Personal monitoring devices have been shown to have a relatively high accuracy in detecting AF. The SEARCH-AF study used iECGs to screen 1000 pharmacy customers for AF using 12 lead ECG confirmation, finding a sensitivity of 98.5% and specificity of 91.4% for AF, diagnosing new AF in 1.5% of customers, all of which had a CHADS-VASc score of 2 or more and therefore would conceivably benefit from anticoagulation to reduce stroke risk28,29. Chan and colleagues screened 1013 primary care patients with a smartphone camera-based PPG algorithm against iECG tracings reviewed by two cardiologists and found a sensitivity of 92.9% and specificity of 97.7%, though lower sensitivities are reported outside the research setting30. The WATCH AF trial31compared the accuracy of an automated wrist watch PPG algorithm in diagnosing AF in 672 hospitalized patients as compared to a single lead iECG interpreted by cardiologists as a reference. Although 21.8% of PPG datasets were not interpretable, the remaining datasets had a sensitivity of 93.7% and specificity of 98.2% for detecting AF. Contact-free facial PPG using subtle beat-to-beat variations of skin color has similarly shown promise in detecting AF with similar sensitivity32. As a proof of concept on a larger community scale, the Apple Heart Study recruited 419,297 participants with smart watches using an irregular pulse notification algorithm and mailed a 7-day continuous Holter monitor patch to those with an irregular pulse. They found that 0.52% of participants received notifications of an irregular pulse, of which 34% had AF diagnosed on the monitoring patch that was placed on average 13 days later33. Of the 86 participants that had an irregular pulse notification subsequently while wearing a patch, the positive predictive value of the irregular pulse notification was 0.84 in detecting AF confirmed on the patch.

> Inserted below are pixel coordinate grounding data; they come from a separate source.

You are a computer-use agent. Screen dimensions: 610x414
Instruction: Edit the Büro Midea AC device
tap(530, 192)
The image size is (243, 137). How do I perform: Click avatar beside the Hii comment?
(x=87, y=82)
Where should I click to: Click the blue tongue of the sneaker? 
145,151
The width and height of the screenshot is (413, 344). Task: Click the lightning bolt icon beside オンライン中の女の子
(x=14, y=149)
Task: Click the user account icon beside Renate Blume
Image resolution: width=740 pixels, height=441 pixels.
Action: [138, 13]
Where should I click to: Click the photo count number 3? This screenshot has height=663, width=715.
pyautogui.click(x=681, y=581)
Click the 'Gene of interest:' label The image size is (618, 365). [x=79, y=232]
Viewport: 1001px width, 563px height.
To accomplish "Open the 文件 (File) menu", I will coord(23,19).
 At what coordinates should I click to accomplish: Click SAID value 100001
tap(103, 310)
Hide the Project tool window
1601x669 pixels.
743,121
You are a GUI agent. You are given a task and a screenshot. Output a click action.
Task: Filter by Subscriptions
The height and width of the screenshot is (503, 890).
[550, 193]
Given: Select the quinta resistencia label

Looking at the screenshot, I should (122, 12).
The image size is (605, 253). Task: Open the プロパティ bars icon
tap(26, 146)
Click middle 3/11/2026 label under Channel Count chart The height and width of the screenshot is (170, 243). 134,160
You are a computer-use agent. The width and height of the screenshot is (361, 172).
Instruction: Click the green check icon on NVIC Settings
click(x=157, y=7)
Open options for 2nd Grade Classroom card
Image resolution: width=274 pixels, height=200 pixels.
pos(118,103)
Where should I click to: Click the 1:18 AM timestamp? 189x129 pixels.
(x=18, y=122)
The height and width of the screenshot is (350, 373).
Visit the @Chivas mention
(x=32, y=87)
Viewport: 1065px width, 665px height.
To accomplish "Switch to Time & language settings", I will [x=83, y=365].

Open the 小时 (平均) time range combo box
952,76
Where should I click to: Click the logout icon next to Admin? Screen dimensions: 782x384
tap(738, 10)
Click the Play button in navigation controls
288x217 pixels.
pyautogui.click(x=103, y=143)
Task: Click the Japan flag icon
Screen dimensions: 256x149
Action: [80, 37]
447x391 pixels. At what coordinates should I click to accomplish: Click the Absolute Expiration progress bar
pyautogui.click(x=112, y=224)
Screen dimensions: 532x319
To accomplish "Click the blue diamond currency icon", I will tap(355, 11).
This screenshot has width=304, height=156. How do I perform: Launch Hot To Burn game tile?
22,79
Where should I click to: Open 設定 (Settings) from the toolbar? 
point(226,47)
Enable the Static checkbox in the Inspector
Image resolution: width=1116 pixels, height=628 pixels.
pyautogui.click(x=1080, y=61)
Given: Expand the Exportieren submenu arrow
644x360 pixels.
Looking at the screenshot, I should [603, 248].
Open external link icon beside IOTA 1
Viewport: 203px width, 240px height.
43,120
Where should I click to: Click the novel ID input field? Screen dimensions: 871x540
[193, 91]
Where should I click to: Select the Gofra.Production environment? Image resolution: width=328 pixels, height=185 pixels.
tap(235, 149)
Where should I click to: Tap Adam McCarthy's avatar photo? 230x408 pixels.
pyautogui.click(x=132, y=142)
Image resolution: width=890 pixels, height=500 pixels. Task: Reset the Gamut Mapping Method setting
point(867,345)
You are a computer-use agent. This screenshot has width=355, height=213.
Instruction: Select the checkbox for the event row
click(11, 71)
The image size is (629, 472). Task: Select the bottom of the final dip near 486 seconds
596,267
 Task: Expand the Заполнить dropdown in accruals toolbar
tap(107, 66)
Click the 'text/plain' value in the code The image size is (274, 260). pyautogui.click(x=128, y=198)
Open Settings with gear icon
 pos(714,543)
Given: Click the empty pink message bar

Advancements in wearable AF-sensors raises the possibility that assessment of AF duration and burden over long time horizons will no longer require implantable devices. In a study of 24 patients Wasserlauf and colleagues compared the accuracy of a simultaneous deep convolutional neural network PPG algorithm with single lead iECG confirmation using KardiaBandTM (AliveCor, Mountain View, CA) with simultaneous ICM recordings34. The smart watch algorithm had a sensitivity of 97.5% in detecting AF episodes > 1 hour and had a high correlation (R2 0.996) with the duration of AF recorded on the ICM. With studies suggesting that stroke risk is highest for the 30 days following an episode of AF35 and that hours and not minutes of AF is likely necessary to increase stroke risk in those with few vascular risk factors, wearable AF-detection devices raise the possibility that stroke risk and bleeding risk can be reduced by targeted, time-delimited, “pill-in-pocket” anticoagulation in those with infrequent episodes of paroxysmal AF, either spontaneously or as the result of AF ablation or surgery.